Cook (pan-frying + steaming):
- Cooking vessel: Use a large non-stick pan with a lid (Note 6).
- Pan fry: Heat 1 tablespoon oil over medium high heat. Pan fry 12 to 15 dumplings for 2 minutes until the base is golden brown.
- Steam: Pour over 1/4 cup water over the dumplings in the skillet - it will steam and bubbly vigorously! Place the lid on and steam for 5 minutes or until the water in the pan has evaporated.

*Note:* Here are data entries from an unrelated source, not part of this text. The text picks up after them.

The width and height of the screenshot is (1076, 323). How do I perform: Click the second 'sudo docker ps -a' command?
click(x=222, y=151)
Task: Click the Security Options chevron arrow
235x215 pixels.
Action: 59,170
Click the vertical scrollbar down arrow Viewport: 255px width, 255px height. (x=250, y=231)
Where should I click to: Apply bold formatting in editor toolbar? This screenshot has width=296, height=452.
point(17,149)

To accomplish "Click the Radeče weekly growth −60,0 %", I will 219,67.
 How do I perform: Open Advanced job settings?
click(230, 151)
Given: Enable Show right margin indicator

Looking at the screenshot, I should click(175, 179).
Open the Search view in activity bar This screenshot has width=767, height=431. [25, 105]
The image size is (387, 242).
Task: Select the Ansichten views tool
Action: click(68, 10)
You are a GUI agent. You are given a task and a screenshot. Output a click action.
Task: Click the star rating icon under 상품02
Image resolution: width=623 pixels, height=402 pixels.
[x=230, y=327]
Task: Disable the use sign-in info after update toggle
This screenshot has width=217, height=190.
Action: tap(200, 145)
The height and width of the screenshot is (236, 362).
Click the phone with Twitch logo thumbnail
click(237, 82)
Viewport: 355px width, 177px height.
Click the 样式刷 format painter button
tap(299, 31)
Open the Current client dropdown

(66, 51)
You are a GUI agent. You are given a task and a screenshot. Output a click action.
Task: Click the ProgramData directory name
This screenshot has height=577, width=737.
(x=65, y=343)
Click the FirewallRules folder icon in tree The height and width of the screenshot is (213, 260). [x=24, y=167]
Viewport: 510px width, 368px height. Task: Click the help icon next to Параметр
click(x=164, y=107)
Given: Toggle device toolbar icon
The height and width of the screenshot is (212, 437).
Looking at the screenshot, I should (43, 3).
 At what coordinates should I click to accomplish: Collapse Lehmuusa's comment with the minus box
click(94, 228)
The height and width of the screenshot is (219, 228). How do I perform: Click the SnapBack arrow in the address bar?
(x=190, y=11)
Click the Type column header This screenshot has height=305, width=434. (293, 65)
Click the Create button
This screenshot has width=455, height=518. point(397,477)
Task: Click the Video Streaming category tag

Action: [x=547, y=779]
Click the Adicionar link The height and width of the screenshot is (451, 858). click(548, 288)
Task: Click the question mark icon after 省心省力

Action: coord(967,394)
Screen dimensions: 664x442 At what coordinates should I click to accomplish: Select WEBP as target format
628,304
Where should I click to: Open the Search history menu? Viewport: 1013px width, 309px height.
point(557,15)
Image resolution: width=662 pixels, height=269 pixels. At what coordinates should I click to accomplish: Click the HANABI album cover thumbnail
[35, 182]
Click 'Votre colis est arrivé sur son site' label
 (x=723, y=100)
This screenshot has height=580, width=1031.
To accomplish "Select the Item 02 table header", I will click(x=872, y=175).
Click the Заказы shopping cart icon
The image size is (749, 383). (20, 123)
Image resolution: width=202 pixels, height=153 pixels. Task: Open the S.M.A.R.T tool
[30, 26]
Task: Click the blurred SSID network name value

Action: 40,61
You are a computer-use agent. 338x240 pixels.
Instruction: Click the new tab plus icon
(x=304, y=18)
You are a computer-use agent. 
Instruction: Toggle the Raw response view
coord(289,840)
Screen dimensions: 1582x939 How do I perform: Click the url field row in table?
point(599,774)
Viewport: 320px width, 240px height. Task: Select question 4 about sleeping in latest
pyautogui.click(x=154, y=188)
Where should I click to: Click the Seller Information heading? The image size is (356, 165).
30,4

- Cooked! Remove the lid. The water should have been driven off, and the wrapping should be semi-transparent (indicating it is cooked). The base should be crispy again. If not, leave the pan uncovered for a bit until the base crisps up again in the oil.
- Serve: Scoop the dumplings up with a spatula and place on a serving plate. Serve with soy sauce and chili paste for dipping, or rice vinegar mixed with soy sauce. Best served fresh - I get another batch cooking as we eat the freshly cooked ones!
Steaming-only option:
- Using either a bamboo steamer set over a large wok with simmering water, or other larger steamer. Line with a fitted sheet of parchment paper with holes, and steam the dumplings for 8 minutes.
Notes
- Dried shiitake mushrooms provide better flavor and less moisture than fresh; if substituting fresh, sauté and drain before measuring 1 cup chopped.
- Use firm tofu to maintain filling texture; avoid soft or silken types as too delicate.
- Grated raw potato, including its starchy juice, acts as a natural binder to prevent filling crumbling during cooking.
- Use toasted sesame oil instead of untoasted for stronger flavor.
- Round white dumpling wrappers are standard and typically sold in packs of about 30; store extras properly if not cooking all at once.
- Use a lid larger than or equal to your skillet diameter to trap steam effectively during cooking.
- Uncooked dumplings keep refrigerated for a couple of days or frozen for up to 3 months; thaw before cooking.
- Cooked dumplings store up to 3 days and reheat best steamed or microwaved for best texture.
Nutrition Information
Show DetailsNutrition Facts
Serving: 30- 35 dumplings
Amount Per Serving
Calories 48 kcal
% Daily Value*
| Calories | 48cal | 2% |
| Carbohydrates | 7g | 2% |
| Protein | 2g | 4% |
| Fat | 2g | 3% |
| Saturated Fat | 1g | 5% |
| Polyunsaturated Fat | 1g | 6% |
| Monounsaturated Fat | 1g | 5% |
| Trans Fat | 1g | 50% |
| Cholesterol | 1mg | 0% |
| Sodium | 123mg | 5% |
| Potassium | 38mg | 1% |
| Fiber | 1g | 4% |
| Sugar | 1g | 2% |
| Vitamin A | 10IU | 0% |
| Vitamin C | 2mg | 2% |
| Calcium | 15mg | 2% |
| Iron | 1mg | 6% |
* Percent Daily Values are based on a 2,000 calorie diet.